There’s no golden age to start a company, but there is definitely a timer on when we can withstand failure. The question is — when does that timer expire for us?
As it happens, our numeric age isn’t really what’s driving our “Founder Expiration Date” — it’s about how our age may reflect our relative appetite for risk. That’s really a nice way of saying “What’s the oldest I can be before I’m too old to recover from failure?”
Age Erodes Risk
Every year that goes by is another year we can’t get back. When we’re in our 20’s and starting a company, we have our entire adult life to make up for the risk of failure. In many cases, we may not have a family or even a mortgage to worry about. At most, our failure may result in some lost years and a shitty make-up job afterward. It’s not awesome, but it’s very survivable.

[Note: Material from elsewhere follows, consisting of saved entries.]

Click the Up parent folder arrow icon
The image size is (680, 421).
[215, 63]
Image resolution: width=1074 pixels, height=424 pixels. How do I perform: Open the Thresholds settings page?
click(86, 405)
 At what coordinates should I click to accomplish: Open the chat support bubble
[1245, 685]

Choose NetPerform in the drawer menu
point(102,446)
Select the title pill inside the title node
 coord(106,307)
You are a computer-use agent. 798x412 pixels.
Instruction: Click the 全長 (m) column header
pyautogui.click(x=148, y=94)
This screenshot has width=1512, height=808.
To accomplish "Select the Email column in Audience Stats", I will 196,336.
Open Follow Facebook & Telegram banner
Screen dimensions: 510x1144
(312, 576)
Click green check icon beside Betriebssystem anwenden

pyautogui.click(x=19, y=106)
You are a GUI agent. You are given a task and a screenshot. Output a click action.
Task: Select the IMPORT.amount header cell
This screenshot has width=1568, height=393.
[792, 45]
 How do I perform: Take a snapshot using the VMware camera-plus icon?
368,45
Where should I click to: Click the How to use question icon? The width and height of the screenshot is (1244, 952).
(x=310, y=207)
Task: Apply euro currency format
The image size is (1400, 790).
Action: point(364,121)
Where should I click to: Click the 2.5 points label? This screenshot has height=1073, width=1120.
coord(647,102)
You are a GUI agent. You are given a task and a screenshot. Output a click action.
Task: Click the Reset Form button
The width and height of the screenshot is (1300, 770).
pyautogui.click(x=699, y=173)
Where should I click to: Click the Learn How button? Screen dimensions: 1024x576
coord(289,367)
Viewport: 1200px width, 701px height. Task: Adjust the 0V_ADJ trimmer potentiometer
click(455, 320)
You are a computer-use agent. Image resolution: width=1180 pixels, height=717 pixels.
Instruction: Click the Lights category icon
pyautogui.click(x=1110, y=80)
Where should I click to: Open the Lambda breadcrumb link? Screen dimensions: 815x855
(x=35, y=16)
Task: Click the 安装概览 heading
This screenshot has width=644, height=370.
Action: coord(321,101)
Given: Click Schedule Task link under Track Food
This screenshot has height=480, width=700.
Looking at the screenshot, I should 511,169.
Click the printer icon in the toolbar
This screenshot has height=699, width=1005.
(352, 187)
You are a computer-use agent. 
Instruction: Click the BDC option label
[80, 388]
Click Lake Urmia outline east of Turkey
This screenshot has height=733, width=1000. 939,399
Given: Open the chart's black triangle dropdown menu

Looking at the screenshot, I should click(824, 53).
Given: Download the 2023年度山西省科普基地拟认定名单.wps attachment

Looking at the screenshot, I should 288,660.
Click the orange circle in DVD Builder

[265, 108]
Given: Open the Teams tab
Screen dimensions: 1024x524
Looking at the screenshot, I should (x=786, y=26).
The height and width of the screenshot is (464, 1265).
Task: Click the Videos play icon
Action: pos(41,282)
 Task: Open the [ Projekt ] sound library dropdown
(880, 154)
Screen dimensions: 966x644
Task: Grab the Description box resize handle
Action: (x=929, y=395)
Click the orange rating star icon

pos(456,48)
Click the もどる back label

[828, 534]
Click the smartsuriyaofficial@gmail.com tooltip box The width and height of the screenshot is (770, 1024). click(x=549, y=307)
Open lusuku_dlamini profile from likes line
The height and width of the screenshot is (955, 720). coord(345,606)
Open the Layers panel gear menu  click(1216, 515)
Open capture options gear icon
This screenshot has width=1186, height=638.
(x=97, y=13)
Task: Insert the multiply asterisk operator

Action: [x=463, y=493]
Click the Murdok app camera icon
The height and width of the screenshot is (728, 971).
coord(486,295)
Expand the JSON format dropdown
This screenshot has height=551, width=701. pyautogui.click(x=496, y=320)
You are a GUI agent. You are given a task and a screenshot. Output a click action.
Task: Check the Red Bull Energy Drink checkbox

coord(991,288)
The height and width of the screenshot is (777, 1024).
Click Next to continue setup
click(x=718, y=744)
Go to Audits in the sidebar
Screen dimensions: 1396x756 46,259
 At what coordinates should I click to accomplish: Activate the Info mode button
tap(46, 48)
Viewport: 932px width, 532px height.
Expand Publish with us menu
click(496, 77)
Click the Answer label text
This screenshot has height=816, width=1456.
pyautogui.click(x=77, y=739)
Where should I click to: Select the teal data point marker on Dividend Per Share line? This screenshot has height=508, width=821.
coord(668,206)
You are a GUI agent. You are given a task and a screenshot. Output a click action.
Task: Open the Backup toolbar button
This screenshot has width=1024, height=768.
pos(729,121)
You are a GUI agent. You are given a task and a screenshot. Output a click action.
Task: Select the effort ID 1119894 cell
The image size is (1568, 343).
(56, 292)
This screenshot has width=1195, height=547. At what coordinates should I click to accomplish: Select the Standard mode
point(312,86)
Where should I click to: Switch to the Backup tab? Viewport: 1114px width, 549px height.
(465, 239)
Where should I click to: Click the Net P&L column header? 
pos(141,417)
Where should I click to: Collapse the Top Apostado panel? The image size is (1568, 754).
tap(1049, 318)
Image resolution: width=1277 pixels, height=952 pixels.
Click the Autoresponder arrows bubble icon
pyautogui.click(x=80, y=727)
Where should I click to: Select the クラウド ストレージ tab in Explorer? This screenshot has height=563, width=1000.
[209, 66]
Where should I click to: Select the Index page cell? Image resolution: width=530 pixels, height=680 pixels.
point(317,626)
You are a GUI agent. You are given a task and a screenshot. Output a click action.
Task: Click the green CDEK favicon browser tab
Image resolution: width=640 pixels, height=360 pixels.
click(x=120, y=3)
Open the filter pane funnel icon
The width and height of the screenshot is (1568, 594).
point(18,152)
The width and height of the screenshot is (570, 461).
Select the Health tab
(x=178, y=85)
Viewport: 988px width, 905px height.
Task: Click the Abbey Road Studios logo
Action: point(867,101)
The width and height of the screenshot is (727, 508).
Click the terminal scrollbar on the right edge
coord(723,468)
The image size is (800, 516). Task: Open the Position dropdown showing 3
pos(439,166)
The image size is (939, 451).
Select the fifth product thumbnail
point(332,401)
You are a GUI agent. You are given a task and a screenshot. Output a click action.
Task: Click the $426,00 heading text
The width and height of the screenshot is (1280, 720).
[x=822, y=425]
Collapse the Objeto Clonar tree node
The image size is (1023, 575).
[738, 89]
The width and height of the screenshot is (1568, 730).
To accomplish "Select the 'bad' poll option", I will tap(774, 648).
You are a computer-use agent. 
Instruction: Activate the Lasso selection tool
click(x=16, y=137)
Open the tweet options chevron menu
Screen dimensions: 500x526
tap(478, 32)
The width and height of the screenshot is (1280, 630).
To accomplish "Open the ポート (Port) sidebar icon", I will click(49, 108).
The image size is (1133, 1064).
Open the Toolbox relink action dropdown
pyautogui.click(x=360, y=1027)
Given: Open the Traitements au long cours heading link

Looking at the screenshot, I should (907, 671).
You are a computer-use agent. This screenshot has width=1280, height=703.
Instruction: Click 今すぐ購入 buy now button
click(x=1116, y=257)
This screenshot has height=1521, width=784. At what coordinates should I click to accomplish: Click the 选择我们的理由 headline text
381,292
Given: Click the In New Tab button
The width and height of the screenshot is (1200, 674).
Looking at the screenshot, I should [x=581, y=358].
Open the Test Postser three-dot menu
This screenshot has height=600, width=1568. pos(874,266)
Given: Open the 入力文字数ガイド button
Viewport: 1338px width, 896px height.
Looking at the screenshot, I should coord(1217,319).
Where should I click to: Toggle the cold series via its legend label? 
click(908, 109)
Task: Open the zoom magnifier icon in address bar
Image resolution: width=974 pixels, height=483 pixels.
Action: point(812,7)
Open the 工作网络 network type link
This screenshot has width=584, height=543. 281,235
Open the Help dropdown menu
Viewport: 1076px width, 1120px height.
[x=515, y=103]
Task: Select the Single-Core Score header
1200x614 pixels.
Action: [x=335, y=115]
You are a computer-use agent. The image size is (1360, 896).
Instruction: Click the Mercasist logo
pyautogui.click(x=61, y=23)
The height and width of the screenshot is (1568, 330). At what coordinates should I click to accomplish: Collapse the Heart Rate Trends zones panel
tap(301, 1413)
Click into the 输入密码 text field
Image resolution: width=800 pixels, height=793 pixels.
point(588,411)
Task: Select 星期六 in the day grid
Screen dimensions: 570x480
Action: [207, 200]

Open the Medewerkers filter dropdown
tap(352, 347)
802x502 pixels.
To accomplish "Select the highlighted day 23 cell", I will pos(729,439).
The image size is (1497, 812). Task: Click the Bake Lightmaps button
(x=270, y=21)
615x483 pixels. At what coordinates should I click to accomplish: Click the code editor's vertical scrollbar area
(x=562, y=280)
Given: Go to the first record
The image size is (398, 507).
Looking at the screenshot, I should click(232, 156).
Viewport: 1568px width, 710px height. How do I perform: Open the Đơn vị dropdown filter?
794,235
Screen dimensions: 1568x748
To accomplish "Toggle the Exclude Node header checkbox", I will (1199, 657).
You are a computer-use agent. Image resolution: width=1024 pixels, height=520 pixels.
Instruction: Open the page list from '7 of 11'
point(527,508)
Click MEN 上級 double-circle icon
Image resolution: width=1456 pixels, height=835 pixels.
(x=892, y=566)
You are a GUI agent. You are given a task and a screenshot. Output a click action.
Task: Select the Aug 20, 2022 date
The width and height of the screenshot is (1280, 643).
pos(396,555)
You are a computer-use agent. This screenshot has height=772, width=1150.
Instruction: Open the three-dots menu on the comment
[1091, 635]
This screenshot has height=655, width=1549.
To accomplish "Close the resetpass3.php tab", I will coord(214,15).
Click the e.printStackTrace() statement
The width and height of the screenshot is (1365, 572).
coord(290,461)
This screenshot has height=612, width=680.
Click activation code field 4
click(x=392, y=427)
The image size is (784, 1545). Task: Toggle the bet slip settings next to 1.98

But then we enter our 30’s, and often we start taking on those wonderful liabilities, and now for the first time if we muck it all up, there are real consequences. Moving back in with our folks at 25 wasn’t fun, but moving in with them at 35 is a whole lot less fun. That said, while we have consequences, this is still the only time in our lives where we have more years in front of us than behind us. It’s a great time to manage our downside risk (time) but it’s also the last time we get to gamble like this, so we have to make it count.
Over the Hill and Under the Gun
But then in our 40’s something really starts to challenge us — if we burn these valuable years, we really don’t have a ton of time to make up for them. Not only that, but our dependencies have dependencies. We’re thinking about funding college educations, weddings, and, what’s this — retirement?
Now it isn’t just about maximizing our upside, it’s about being legitimately concerned about our downside because we’re burning our best income-earning years, and at the other end of those years finding a promising gig is going to be harder and harder.
At this point, if we miss, there’s a fairly good chance that we will permanently change our financial trajectory for life. It’s not about “I can make this up later” it’s more about “I may never get the opportunity to have that major trajectory again.” On top of that, our support structure is mostly eroded, meaning if things tank, we’re on our own.
Retired not Wired
As we round the corner into our 60s and beyond, we’re no longer thinking about risk in the same way. Every dollar we “lose” as either burnt up investment capital or a lack of potential income is a dollar we will almost certainly never earn back. Not only that, we’re pretty damn tired, deservedly so, because we’ve been grinding for 40 years straight!
Our appetite for risk is almost entirely tied to how well we may have set ourselves up in the past for future failure. We may have put away some nice savings or some sort of residual income stream. Maybe we can afford to roll the dice because our bills are going to get paid either way (nice work if so!)
At this stage though, the conversation turns to “If not now, when?” where we can’t kick the can down the line any longer. These are the highest stakes we’ll ever take on, and yet, it’s also our last time to bet the farm.
Assessing Risk, not Age
Every one of these stages is a balance of our risk, not our age. As we enter different epochs of life, we have to assess how willing we are to lose and suffer the consequences of that loss at that stage. There’s nothing stopping us from trying at any age, only what we are willing to withstand if things don’t work out.
If we continue to believe we can manage our downside, then we confidently start at any age.